17 Gennaio 2025
Paolo Capone, Segretario Generale UGL, in occasione dell'evento “Violenza sugli operatori sanitari. Un bollettino di guerra”, organizzato da ONSIP, Organismo Nazionale Professionisti Sicurezza & Privacy in collaborazione con il sindacato UGL Salute ha dichiarato:
"Rispetto al problema delle aggressioni che nel mondo della sanità stanno evidenziando quotidianamente una difficoltà e una rottura del patto sociale che c'è tra cittadini e coloro che lavorano per questi cittadini soprattutto nel sistema di cura ma vale anche nel sistema della sicurezza, quello che sta succedendo nei confronti dei carabinieri per esempio. Ci sono elementi di riflessione che ci devono portare a pensare quali sono le responsabilità e quali sono le soluzioni sulle responsabilità rispetto alle forze dell'ordine. Gli attacchi sono preordinati eterodiretti, non c'è dubbio. Più inquietante invece il caso della sanità degli operatori sanitari che sono colpiti quotidianamente da eventi violenti. E qui non c'è nessuna eterodirezione. Qui c'è evidentemente una errata comprensione del lavoro che si svolge, delle priorità che ci sono nei pronti soccorsi. Allora bisogna intervenire sicuramente con pronti soccorsi più accoglienti. Probabilmente bisogna far rimettere in moto la sanità di prossimità che toglie file nei pronti soccorsi e bisogna fare una riflessione ancora più complessiva su una società che deve essere coesa e questo è compito anche delle organizzazioni sindacali."
Le aggressioni sono alte anche in Lombardia.
"Non c'è differenziazione in nessuna parte d'Italia, quindi se avessimo localizzato la difficoltà soltanto in alcuni territori magari a maggiore infiltrazione di malavita potevamo pensare che fosse un fatto localizzato lontano dalla Lombardia, dal Piemonte, dal Veneto; invece avvengono dovunque, quindi si è interrotto quel patto di solidarietà tra chi fornisce le cure e chi le riceve. E su questo bisogna intervenire anche con un fatto culturale ripensando anche la comunicazione che all'interno dei pronti soccorsi avviene. Mi rendo conto che è una cosa complessa ma va arginato il fenomeno anche con presìdi di forze dell'ordine: ovviamente non c'è dubbio che lasciare i pronti soccorsi soprattutto la notte e in alcuni quartieri senza un presidio delle forze dell'ordine è uno dei problemi che facilita l'insorgere di casi di violenza."
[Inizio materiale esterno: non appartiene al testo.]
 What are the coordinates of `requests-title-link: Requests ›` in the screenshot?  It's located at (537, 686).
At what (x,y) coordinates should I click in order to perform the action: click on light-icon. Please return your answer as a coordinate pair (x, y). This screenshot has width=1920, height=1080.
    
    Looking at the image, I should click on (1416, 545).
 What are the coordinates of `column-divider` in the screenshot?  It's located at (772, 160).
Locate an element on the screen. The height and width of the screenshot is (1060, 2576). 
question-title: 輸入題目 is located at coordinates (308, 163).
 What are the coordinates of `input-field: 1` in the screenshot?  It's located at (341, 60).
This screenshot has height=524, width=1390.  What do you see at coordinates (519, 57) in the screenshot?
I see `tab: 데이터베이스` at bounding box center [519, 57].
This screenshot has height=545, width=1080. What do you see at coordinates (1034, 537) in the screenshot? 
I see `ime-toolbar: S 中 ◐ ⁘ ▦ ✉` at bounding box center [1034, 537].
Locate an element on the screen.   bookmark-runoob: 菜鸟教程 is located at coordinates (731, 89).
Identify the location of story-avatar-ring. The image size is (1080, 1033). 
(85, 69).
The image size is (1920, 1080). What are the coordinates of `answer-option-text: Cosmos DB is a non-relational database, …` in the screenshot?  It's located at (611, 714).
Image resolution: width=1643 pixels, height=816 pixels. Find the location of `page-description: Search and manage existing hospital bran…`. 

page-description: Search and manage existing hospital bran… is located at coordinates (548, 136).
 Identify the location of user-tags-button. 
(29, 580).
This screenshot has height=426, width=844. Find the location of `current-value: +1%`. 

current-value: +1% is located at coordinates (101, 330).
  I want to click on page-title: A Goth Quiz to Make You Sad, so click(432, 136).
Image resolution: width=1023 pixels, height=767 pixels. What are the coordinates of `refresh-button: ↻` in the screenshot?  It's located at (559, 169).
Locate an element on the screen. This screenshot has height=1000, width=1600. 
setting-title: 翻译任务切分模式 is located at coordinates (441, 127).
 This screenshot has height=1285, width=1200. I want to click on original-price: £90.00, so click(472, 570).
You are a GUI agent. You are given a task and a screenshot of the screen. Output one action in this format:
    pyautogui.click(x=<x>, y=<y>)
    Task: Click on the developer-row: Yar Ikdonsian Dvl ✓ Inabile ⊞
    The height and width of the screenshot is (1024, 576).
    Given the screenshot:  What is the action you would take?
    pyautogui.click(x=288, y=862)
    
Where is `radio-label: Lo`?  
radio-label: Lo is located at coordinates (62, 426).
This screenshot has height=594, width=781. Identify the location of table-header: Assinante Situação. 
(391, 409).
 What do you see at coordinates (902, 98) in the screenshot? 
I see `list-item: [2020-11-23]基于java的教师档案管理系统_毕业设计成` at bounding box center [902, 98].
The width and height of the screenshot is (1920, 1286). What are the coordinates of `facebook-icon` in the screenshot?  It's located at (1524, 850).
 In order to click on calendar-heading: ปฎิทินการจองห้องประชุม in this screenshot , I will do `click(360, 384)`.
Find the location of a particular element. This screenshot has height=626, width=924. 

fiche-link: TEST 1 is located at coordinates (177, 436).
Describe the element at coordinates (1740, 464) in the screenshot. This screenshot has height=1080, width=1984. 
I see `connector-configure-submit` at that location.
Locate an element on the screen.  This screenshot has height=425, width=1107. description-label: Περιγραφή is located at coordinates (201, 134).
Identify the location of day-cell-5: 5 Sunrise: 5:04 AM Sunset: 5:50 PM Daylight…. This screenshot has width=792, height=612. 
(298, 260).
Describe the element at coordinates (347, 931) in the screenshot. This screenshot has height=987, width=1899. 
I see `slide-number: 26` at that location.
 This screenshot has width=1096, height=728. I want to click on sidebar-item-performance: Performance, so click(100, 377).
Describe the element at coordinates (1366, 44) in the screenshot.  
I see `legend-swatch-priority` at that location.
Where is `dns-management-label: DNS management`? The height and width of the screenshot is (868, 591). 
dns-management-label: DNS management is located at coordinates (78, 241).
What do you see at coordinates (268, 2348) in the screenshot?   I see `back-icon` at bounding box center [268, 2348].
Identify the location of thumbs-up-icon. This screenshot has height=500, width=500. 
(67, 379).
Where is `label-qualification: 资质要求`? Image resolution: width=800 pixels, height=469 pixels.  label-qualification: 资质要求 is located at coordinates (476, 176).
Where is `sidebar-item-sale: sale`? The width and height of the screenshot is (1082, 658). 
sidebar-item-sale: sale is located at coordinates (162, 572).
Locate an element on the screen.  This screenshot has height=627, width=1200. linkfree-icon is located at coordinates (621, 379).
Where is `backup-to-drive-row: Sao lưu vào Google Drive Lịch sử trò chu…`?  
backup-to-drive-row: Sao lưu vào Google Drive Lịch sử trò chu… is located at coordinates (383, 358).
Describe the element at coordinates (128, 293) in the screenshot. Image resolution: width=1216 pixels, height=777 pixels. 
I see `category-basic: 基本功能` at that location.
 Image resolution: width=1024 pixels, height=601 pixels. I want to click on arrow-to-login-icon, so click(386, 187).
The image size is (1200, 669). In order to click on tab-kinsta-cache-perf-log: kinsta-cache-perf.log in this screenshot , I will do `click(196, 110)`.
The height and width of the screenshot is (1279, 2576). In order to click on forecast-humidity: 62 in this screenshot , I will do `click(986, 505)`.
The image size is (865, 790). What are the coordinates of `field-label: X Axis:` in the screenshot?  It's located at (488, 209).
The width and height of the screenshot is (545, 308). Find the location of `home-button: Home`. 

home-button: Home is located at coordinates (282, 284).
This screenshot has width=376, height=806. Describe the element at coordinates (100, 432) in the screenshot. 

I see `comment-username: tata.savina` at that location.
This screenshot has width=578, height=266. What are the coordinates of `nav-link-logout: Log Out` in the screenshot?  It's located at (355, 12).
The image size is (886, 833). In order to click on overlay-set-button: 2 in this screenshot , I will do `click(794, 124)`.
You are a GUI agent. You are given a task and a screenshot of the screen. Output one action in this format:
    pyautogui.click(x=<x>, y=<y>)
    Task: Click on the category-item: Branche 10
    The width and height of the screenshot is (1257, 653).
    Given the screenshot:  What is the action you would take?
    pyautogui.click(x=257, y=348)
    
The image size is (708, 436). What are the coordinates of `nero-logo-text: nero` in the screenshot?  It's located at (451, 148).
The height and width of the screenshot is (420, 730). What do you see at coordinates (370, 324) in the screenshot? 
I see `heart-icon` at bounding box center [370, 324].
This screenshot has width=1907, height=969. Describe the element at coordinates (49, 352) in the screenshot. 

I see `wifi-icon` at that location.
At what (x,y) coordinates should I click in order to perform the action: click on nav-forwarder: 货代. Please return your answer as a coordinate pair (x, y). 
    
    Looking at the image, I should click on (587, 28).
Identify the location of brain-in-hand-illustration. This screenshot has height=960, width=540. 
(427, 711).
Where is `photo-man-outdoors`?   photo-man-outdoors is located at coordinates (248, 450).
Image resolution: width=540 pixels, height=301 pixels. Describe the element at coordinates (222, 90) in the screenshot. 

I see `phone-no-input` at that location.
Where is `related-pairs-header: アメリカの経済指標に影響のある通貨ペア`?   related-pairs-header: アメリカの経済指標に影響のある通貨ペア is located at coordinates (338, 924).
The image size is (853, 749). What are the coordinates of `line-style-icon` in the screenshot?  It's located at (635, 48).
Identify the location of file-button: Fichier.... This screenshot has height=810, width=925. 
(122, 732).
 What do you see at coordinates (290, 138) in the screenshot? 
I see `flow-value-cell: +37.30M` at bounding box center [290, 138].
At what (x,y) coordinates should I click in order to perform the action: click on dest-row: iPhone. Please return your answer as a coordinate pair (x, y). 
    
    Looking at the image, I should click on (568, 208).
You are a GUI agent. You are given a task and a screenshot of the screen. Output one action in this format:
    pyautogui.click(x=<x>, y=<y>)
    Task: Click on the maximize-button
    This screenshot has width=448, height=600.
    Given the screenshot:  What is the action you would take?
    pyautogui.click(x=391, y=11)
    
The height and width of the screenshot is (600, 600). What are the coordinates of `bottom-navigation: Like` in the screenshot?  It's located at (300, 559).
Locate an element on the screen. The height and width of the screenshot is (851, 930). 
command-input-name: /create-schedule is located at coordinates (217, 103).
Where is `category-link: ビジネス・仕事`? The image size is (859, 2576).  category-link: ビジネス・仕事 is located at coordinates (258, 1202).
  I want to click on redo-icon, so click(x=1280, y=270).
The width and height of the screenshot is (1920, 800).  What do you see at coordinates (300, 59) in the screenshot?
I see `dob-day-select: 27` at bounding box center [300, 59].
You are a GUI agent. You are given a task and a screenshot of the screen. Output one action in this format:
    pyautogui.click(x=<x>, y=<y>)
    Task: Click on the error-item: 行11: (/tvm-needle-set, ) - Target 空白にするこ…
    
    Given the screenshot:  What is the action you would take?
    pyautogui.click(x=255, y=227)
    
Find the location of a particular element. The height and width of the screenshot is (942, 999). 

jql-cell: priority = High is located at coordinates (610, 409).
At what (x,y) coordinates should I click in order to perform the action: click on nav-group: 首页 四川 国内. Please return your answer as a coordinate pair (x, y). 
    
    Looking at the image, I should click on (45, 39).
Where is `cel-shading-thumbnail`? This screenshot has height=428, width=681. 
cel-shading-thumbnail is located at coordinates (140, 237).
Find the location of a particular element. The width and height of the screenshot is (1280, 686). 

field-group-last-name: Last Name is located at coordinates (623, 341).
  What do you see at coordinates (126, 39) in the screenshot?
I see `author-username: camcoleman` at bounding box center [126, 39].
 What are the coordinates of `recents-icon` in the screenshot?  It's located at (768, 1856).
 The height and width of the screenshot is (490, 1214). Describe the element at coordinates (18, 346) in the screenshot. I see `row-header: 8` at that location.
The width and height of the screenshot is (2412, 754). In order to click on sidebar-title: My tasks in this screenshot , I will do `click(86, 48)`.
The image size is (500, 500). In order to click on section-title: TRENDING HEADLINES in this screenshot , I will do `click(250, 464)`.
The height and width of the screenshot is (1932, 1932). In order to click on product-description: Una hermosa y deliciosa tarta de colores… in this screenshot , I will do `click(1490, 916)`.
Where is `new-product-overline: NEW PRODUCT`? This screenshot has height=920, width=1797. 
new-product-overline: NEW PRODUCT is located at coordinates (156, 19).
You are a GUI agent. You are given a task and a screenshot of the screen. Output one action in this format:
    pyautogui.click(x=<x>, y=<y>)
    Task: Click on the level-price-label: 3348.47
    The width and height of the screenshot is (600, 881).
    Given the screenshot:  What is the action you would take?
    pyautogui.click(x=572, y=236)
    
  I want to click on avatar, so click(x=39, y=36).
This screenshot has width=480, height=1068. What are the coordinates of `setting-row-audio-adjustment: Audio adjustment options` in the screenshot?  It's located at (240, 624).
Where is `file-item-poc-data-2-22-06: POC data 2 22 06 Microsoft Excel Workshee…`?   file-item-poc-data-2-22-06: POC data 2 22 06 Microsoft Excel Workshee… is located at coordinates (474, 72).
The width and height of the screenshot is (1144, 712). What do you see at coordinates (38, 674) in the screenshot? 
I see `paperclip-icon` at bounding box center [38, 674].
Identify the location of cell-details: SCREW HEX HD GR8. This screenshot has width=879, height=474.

Quali pensa che possano essere le cause principali?
"C'è stata una prima rottura prima e dopo il Covid, una parte di popolazione in maniera immotivata o con i loro motivi ha considerato tutta la partita del Covid una forzatura, un intervento dei medici e degli infermieri come coercizione sulla propria salute e questo è stato è un tema sul quale però va fatta chiarezza sicuramente con con quello che il Parlamento sta facendo: ha istituito una Commissione di inchiesta ed è fondamentale comprendere quali saranno i risultati ma gli operatori hanno fatto gli operatori, ognuno deve fare il mestiere suo e lo deve fare rispettando sicuramente la propria coscienza ma rispettando anche gli ordini che gli vengono impartiti. L'altra causa è quella è probabilmente una comunicazione sbagliata tra chi sta nel pronto soccorso e chi ricorre al pronto soccorso per le proprie cure. C'è anche un'altra difficoltà che è data proprio dalla logistica dei pronti soccorsi: spesso sono messi nella parte più scomoda dell'ospedale più accessibile dai mezzi del soccorso ma si fa attenzione più alla residenzialità che non ai luoghi di passaggio, ecco quei luoghi di passaggio dovrebbero essere resi più comodi, probabilmente più accoglienti e anche magari con del personale che spiega all'esterno quello che sta succedendo al proprio caro o al proprio congiunto o al proprio parente dentro le sale del pronto soccorso."